From the RBOC perspective of having DSL available to roughly 70% of their voice subscribers in their territories as of last summer, but only getting single-digit percent subscribers, demand for the value proposition they are offering is not there. Therefore there is little compelling reason for them to deploy FTTH. Plus they have billions in recently-deployed (i.e. in the last 5 years) equipment to provide DSL that isn't paid off yet, which they aren't going to just abandon. The stuff they deployed pre-2000 probably costs 10x what it would cost today.
The rest of the world that deployed DSL later, reaches profitability much sooner (due to much lower eqpmnt costs), and that is a lesson RBOCs won't soon forget.
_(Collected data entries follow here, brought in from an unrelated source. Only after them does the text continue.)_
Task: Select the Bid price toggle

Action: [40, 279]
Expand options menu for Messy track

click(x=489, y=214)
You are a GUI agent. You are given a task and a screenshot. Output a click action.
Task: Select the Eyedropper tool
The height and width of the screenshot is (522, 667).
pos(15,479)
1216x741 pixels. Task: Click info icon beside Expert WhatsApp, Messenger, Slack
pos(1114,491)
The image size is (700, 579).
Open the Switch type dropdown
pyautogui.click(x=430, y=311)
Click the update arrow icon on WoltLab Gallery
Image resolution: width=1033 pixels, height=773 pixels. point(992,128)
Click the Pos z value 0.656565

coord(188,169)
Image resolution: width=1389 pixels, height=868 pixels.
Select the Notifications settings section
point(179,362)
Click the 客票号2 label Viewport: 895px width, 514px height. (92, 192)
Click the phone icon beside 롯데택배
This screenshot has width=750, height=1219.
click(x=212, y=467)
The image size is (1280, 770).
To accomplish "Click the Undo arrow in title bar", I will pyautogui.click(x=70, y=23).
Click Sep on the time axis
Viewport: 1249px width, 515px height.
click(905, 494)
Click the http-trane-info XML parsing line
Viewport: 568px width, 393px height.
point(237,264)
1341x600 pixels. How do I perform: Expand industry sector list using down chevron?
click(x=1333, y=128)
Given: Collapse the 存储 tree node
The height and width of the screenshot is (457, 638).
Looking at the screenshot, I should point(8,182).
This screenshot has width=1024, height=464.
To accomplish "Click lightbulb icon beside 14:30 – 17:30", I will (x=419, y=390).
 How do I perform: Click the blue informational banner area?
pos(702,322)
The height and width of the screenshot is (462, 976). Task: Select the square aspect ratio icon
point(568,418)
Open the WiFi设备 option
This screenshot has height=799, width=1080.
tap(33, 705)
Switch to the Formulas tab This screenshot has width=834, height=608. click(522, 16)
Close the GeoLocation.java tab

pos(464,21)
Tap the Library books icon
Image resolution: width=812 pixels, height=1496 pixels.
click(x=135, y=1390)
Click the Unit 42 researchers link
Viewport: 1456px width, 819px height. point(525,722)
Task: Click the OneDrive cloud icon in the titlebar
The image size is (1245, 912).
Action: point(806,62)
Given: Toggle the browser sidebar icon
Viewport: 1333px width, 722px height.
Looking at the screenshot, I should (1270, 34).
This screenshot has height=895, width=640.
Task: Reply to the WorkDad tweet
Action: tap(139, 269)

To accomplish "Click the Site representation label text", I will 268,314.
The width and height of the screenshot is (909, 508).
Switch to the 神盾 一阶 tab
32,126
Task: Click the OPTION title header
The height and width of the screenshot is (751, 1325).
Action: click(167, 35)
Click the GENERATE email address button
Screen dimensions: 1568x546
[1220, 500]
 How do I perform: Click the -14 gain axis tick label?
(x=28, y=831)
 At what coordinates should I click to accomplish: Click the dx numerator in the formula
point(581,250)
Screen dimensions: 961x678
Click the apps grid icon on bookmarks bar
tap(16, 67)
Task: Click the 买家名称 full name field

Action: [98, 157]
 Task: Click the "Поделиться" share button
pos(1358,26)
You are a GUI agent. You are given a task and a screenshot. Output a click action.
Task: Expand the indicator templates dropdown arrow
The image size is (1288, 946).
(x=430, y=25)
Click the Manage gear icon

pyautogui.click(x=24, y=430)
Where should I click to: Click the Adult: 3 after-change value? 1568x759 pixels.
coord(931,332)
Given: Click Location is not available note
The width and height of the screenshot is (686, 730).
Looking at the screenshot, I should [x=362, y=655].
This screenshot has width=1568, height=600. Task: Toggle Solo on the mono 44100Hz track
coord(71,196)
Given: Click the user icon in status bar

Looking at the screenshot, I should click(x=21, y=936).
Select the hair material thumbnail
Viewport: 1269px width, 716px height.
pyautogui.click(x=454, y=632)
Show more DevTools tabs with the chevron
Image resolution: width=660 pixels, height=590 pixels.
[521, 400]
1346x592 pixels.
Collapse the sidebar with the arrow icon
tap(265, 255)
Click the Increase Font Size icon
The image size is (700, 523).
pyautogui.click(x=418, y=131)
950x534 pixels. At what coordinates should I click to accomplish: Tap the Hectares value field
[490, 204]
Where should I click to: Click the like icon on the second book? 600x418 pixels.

They will not lead in FTTx because they know the same price dynamic will play out again. Since they were just granted an unregulated monopoly on future FTTx by the FCC, they are in no hurry to deploy.
More than anything, I think that FCC decision will have the opposite of the intended effect (which was to speed/incentivize deployment of FTTx).
The threat of their now-guaranteed monopoly discourages others from deploying, and the guarantee also allows them to sandbag because they now have no future challenges to worry about. They'll hold it in escrow for as long as they possibly can.
re: Powell Loses FCC VoteMore than anything, I think that FCC decision will have the opposite of the intended effect (which was to speed/incentivize deployment of FTTx).
Hopefully somebody at INTC is listening to your wise observations. INTC's recent presss statements about how DSL will stimulate their sales makes one wonder who is running that operation. Maybe INTC and Disney should go ahead and merge now. The lesson in my mind, any tech company wedded to the future of a mouse, originally conceived nearly four score years ago, should rethink their mascot.
re: Powell Loses FCC Votere: INTC's recent presss statements about how DSL will stimulate their sales makes one wonder who is running that operation.
Intel is back on the DSL bandwagon again? Or are they saying that a DSL connection requires a new Pentium [COUGH!]
Do you have a link for the press statement? I'd be interested to read it.
Intel has been in and out of both DSL and cable modems more times than a cat has lives. They tend to hitch a ride on every horse in the race, but can't seem to finish. Maybe WiFi will be their first finish. Also surprising they aren't in FTTH, given that FTTH plays right to their strength of being able to drum up new bandwidth demand for every new Pentium generation, in the face of every analyst saying nobody needs it.
re: Powell Loses FCC VoteWhat does anyone think of Technet and the ideas regarding broadband bonds?
Broadband bonds should be coupled to the reduction of estate taxes, i.e. the only way to defer estate taxes is to buy municipal broadband bonds. That we can fool the "tyranny of the status quo" into doing the right thing, for a change.
Seriously, municipal revenue bonds seems like the preferred approach.
"Imagine what our industry, and our society, would look like if we all had 1Gb/s to every premise. The applications and services would be truly something amazing."
--------
You seem to argue your position a lot from the tremendous societal benefits high speed pipes will have for future generations. Free markets have never been good at promoting societal or public interest.
I am probably not creative enough, but I don't see what these "truly amazing applications" for FTTH are. The only justification I see for such high bandwidths is video, and the only substantial proven recurring revenue model there is television. Video on demand has proven a to be a lot lower recurring revenue model and market penetration. Any new video based business will likely take a long time for significant market penetration to support universal build out.
And as someone already pointed out so well, the RBOCs are going to have a tough time getting into the television business and generating margins at it.